Here's the lineup. For details, go to
  • An all-day field trip to Nisqually National Wildlife Refuge and the Mima Mounds led by Terry Nightingale, who is accomplished at identifying bird species by song.
  • 9 a.m. bird walks (bring binoculars) to the Edmonds Marsh, led by bird photographer Bill Anderson; North Creek Park, led by Bill Davey, who has traveled extensively on birding trips; and Langus Riverfront Park and Spencer Island, lead by Virginia Clark, who has been leading trips for years.
  • A beginning backyard birding class starts at 10:30 a.m. in Mukilteo, led by Alan and Bonnie Mearns. Learn to use binoculars and field guides, set up feeders, and identify common birds.
  • A docent will be available for the 8 p.m. Vaux's Swift Watch in Monroe. The small, acrobatic birds use the chimney at the Wagner Center during spring and fall migration.
Bring a blanket or lawn chairs and watch as the birds circle above the chimney at dusk and then plunge into the flue. Bring binoculars.
All events are free and families are welcome. For more information, call 425-252-0926.
Birding, another view:
An interactive birding with technology class offers training for birders interested in using technology at 6 p.m. Friday at the Pilchuck Audubon Society meeting.
Terry Nightingale will cover the basics of birding with your smartphone, including using field guides, finding birds near you, and recording and submitting your observations.
At 7 p.m. author Constance Sidles will read from her essays, "Second Nature: Tales from the Montlake Fill."

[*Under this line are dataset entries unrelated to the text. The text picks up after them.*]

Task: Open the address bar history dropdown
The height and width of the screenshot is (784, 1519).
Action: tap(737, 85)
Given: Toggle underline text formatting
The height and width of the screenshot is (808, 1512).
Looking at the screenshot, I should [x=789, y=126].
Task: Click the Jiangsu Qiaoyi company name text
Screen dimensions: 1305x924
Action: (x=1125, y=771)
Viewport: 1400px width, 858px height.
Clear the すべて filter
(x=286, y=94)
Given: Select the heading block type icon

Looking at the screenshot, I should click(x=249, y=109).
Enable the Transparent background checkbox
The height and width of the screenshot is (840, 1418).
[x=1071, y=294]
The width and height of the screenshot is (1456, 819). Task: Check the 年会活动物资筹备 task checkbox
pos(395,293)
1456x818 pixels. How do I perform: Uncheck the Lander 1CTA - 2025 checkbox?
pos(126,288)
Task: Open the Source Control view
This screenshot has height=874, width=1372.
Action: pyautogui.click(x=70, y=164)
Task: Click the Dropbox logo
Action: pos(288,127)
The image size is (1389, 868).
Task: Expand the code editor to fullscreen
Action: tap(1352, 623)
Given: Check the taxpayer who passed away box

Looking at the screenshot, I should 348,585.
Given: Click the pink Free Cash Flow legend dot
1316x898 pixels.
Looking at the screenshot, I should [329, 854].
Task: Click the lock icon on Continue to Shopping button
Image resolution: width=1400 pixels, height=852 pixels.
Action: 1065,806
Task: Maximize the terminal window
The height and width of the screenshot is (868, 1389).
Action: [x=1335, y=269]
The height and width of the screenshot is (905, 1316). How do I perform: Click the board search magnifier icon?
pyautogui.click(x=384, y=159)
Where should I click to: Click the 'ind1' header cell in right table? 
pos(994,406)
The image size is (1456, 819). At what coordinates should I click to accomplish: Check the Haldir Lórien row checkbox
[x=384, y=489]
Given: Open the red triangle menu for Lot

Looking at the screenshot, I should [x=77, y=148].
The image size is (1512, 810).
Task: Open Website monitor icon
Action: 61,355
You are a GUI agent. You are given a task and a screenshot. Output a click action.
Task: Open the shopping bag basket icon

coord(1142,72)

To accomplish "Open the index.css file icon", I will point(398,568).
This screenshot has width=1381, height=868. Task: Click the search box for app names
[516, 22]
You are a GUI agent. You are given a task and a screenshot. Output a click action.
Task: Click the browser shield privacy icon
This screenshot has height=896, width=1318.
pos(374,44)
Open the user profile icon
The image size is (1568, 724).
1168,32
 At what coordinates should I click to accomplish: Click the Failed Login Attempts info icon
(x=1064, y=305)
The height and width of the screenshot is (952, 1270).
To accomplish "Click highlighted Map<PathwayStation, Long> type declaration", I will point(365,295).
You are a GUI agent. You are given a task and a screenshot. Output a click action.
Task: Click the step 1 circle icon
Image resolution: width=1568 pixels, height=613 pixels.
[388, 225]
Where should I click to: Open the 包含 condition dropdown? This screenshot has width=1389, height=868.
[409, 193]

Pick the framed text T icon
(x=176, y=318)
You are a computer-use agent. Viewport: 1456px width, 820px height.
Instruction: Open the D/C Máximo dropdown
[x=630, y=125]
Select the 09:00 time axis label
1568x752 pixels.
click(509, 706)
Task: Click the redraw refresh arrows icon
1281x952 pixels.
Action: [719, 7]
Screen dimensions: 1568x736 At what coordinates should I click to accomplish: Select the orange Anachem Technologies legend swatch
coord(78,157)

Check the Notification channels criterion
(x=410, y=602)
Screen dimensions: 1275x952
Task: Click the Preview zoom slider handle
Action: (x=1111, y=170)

The essays focus on the relationships of human nature to wild nature.
The meeting is at the Everett Firefighter's Hall, 2411 Hewitt Ave.
Who's in your backyard? For Martin Messing, it was a pileated woodpecker that came several times to his suet feeder. That was a first for the Edmonds resident. It must have been quite a sight, given the size of a pileated.
These large woodpeckers are less likely to be seen than hairy, downy and flickers, especially in your backyard, but as Messing proved, with photographs, good luck does happen.
Pileateds are seen in Edmonds' Yost Park, Edmonds Marsh and Point Edwards; and dozens of other sites in Snohomish County, including Warm Beach, Kayak Point County Park, Spencer Island and Monroe.
If you see dead trees with very large holes in them, and the bark stripped around the hole, think pileated woodpecker.
A large dead tree with a dead center and one large hole usually indicates a roosting or nesting spot. Depending on the stage of the forest, territory size ranges from 1,000 to 4,000 acres, and is defended year-round.
On the bookshelf: The Alan and Marypat 5Kesselheim family had a tradition. When each of their three children turned 13, the family took a canoe trip down the 'birth river' of that child. Each of the three had experienced that river when Marypat was pregnant.
The father's excellent storytelling skills re-create the adventures in "Let them Paddle: Coming of Age on the Water" ($20), of trips that cover hundreds of miles and several weeks, of polar bears and sandstorms, natural history and a family life with minimal financial security and a bank full of memories that money can't buy.
This is how a book on adventure days gone by should read, and readers do not need to have even stepped into a canoe to be caught up in the magic.